Amber Tamblyn stars as Joan Girardi on Joan of Arcadia. © 2004 Sony Pictures Television Inc.
There is a fable about three old monks living in a small monastery. Their home was falling into ruin and they knew that once they were gone it would be lost with no younger monks to care for it. Looking for ideas to save their home, they consulted a wise friend who told them the astounding news: One of you is God.
Not knowing which one of them was God, the awed monks started to treat each other as if they were God. Soon word spread of the tiny monastery where the inhabitants were so good to one another, and people began to travel to see it. In time, the monks were famous and the monastery was saved.
Except for the fact that she talks to God, Joan Girardi, of Joan of Arcadia, is a typical teenager. She teases her brothers and gets teased back, suffers and smiles with her friends and fights and makes up with her boyfriend. She manages to survive school with no more and no less grace than the rest of us, and her trials and triumphs are just as big to her. And, as it is for any typical teenager (if there really is such a thing), Joan faces a lot of choices.
Some choices are easy: Will she go on a Real Date with Adam? Heck, yeah! Some are hard: What to wear? Better ask Judith. Others are insurmountable: Can she manage to go on living after Judith's death?
Most of all, Joan and the other characters face moral choices like us. When her Aunt Olive makes her life more miserable than ever, Joan could have been miserable right back at her. She chose to be patient and eventually found understanding.
Joan, of course, does not always make the right choice. Spying on Adam one day, she sees Judith hug him and jumps to conclusions that make her sorry later. Lessons are learned, truths revealed and apologies made, but the hurt is still there.
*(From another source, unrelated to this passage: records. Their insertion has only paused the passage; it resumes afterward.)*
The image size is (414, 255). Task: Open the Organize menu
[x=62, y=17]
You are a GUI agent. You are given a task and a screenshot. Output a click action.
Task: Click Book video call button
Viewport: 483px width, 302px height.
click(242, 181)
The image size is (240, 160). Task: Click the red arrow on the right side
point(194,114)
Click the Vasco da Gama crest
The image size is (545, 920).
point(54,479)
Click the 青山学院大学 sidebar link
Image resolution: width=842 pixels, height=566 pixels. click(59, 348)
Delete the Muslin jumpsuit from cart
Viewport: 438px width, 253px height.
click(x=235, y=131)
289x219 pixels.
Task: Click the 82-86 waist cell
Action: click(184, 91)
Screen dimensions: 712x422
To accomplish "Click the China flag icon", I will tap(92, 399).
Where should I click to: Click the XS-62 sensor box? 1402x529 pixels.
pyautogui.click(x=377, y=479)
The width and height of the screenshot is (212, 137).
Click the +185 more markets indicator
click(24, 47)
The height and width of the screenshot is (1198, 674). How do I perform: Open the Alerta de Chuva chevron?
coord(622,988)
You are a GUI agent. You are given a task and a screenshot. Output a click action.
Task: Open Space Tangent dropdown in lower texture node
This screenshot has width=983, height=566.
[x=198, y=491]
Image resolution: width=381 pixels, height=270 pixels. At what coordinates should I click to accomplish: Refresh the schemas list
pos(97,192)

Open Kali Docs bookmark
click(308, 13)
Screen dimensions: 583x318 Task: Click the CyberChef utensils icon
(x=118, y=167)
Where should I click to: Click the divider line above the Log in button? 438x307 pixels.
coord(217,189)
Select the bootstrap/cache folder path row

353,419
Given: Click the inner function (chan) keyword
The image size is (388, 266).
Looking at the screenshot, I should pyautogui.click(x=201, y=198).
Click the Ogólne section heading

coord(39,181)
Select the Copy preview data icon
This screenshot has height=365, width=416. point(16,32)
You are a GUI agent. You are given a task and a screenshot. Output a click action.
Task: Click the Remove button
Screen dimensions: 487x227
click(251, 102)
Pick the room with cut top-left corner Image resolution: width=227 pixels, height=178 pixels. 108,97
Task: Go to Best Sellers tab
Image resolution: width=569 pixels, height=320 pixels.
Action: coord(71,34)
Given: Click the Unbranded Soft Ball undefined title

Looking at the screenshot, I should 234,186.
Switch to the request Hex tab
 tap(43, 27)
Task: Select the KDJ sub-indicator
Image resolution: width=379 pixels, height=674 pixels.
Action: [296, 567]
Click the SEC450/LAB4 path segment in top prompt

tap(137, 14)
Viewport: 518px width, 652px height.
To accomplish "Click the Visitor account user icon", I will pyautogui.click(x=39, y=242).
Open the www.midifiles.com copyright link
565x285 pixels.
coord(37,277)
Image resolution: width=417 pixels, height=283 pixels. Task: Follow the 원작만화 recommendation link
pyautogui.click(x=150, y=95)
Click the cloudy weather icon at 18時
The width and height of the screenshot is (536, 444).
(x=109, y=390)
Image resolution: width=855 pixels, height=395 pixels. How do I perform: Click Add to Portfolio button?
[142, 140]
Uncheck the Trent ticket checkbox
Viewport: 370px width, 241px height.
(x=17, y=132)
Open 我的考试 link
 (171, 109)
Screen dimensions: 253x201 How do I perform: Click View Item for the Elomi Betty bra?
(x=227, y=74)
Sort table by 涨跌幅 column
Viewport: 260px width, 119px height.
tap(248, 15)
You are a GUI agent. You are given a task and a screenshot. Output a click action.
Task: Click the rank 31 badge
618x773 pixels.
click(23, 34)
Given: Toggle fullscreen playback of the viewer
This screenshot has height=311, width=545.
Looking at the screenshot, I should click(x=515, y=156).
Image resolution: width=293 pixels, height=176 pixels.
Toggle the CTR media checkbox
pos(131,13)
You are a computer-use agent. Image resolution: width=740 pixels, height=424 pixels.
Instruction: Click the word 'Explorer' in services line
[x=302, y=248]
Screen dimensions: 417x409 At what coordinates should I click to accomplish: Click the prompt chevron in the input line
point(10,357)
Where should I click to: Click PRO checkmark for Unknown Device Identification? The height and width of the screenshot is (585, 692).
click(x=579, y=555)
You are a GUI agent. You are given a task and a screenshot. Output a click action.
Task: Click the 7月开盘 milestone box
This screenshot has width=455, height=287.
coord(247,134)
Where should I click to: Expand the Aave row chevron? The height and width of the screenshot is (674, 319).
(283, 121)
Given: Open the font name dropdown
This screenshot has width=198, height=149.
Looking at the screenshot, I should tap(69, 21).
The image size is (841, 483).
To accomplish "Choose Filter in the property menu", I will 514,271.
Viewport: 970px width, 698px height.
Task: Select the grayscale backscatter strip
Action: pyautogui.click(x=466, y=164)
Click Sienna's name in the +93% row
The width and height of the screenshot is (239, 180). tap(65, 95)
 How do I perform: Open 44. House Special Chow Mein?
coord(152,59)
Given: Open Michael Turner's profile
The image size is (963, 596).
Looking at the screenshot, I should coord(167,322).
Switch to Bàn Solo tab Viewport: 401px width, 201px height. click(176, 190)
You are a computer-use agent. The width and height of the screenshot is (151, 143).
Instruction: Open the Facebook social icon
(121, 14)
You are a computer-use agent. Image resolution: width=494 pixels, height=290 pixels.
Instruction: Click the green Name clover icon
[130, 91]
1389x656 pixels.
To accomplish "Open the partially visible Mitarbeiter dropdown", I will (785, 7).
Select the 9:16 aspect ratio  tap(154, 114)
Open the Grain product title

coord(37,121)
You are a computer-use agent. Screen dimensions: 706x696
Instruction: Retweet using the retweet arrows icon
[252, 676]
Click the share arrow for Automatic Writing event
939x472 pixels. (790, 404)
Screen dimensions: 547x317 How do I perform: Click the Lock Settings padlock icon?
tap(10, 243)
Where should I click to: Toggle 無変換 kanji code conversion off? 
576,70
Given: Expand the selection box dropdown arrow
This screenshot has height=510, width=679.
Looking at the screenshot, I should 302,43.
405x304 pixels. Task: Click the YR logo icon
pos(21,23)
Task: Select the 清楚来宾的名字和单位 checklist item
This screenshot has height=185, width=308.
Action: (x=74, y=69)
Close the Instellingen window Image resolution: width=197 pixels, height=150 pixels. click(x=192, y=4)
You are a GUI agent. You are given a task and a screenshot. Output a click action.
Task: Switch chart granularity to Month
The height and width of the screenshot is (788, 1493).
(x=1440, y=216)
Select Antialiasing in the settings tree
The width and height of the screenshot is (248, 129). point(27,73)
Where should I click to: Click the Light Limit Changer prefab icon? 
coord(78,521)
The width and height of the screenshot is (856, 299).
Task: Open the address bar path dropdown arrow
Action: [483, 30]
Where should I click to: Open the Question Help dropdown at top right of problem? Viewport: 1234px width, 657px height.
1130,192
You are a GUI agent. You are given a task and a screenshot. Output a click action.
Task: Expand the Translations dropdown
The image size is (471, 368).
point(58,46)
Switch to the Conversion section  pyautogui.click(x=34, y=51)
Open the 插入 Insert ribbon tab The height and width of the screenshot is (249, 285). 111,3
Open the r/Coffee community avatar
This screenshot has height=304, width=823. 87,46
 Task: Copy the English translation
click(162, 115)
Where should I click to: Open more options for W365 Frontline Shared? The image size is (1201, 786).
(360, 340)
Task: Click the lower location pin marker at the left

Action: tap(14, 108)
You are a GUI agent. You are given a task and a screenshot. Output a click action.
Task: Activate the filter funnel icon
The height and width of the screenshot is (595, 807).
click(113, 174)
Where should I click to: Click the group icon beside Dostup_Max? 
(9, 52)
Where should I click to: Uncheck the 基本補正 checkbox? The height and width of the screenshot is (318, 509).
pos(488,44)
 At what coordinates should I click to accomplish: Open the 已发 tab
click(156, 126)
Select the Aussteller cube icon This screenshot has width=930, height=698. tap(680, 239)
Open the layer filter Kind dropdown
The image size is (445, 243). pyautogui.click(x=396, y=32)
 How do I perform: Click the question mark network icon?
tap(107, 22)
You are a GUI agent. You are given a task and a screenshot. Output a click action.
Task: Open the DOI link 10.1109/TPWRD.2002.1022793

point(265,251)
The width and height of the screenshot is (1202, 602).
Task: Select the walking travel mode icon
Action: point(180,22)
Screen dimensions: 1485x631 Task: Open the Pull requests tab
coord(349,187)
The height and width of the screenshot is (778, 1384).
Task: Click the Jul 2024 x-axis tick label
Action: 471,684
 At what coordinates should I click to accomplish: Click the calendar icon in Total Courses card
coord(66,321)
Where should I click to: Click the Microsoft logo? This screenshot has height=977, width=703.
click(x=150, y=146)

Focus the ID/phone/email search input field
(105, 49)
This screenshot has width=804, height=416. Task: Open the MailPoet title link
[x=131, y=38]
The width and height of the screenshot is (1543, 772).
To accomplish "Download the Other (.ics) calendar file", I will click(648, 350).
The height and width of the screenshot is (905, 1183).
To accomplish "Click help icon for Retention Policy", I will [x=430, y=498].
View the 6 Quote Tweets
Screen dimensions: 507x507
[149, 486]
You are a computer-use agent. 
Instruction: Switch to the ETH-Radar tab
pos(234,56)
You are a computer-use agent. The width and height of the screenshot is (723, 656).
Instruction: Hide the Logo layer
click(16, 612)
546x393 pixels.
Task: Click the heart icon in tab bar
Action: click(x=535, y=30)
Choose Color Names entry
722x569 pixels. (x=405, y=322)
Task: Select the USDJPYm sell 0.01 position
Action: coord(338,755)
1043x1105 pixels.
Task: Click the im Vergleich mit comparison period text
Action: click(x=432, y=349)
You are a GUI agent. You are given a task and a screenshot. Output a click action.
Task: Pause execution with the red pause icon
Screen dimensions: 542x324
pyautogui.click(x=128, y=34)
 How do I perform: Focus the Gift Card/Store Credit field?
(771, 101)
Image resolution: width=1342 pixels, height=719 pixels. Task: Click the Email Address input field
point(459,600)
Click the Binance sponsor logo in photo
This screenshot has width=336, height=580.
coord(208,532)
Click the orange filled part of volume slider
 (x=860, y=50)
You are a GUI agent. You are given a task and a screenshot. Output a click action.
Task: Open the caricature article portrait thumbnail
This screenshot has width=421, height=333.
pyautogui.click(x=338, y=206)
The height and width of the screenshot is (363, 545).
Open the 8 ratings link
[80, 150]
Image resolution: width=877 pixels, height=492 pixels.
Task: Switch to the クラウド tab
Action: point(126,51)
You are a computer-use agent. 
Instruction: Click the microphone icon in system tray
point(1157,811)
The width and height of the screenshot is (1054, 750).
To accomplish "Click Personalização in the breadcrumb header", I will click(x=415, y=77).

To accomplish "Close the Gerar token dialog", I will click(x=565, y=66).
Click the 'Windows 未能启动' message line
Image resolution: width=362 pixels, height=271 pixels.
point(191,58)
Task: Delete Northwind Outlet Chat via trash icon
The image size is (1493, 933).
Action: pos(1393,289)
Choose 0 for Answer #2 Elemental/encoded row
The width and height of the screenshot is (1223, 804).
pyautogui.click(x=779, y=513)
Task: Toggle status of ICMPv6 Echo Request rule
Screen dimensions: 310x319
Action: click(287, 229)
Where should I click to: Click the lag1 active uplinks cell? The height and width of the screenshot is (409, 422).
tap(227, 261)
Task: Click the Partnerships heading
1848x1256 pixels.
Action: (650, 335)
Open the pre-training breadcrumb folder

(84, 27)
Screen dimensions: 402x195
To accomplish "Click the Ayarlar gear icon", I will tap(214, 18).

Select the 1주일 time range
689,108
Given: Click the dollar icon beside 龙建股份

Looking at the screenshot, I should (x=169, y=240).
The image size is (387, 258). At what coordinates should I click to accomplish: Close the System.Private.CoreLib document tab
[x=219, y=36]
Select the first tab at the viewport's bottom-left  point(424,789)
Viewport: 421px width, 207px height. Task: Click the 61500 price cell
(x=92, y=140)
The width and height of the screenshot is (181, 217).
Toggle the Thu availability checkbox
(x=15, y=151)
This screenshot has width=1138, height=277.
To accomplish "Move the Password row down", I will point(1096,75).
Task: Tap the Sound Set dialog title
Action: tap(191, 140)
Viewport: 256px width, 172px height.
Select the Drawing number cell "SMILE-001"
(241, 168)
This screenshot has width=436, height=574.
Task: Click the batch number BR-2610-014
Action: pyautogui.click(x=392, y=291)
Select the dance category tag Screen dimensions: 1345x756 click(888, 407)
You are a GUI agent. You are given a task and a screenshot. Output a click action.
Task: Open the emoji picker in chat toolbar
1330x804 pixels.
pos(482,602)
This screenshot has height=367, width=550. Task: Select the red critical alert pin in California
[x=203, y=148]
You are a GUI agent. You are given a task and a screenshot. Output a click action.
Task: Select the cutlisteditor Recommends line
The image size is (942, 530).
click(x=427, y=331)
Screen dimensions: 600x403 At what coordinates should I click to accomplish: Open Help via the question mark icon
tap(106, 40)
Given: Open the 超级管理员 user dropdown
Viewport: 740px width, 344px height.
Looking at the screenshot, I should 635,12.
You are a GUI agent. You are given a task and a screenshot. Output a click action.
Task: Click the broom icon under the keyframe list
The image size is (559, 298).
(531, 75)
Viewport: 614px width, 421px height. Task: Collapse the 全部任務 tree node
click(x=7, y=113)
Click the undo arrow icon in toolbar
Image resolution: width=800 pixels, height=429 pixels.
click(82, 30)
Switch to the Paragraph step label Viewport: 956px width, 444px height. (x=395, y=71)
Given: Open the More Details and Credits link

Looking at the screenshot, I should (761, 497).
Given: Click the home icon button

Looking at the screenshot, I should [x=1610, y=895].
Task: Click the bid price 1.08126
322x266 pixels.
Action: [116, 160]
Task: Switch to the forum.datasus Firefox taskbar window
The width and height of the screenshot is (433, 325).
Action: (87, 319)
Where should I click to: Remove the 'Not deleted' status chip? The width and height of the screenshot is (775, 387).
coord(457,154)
God used to appear to Joan in every episode of the show's first season. This year, he has been appearing less often, but she continually watches for Him in the strangers she meets. Sometimes she mistakes ordinary people for God, but oddly enough, she seems to hear God's messages in their words anyway.
So maybe that's the answer. We, like the monks, like Joan, must learn to see God in everyone. It saved the monastery. Maybe it can save our world. After all, God made everything so there must be a bit of Him within everything: In stray cats and crabby aunts, and in the disasters — accidents, deaths, losses — that strengthen our bonds with others. He is in our pain, which teaches us to appreciate our joy, and in our nightmares that promise an awakening. God can even be found in alcoholism, because it can be overcome and the sheep that is found is counted more blessed than the sheep that never strayed. He is in our fear that lets others know the peace found in comforting someone else, and especially in our love. No matter where we look, God is there. He is even in death; through death He brings us home.
I said Joan mistakes ordinary people for God. Maybe there are no 'ordinary people' and Joan was right to see Him in them. Maybe everyone is God in a way, with a little bit of Him shining through. Shouldn't we all be like Joan and the monks, seeing and hearing God everywhere?
God is in everything. We forget to look for Him in the guy who cuts us off at the intersection, the ditzy waitress who mixes up our order, that crabby bus driver, our political leaders. God must be in them too, if we only look deep enough. We can choose to look for the Good in everyone, the God in everyone. What if God is one of us? Maybe He is.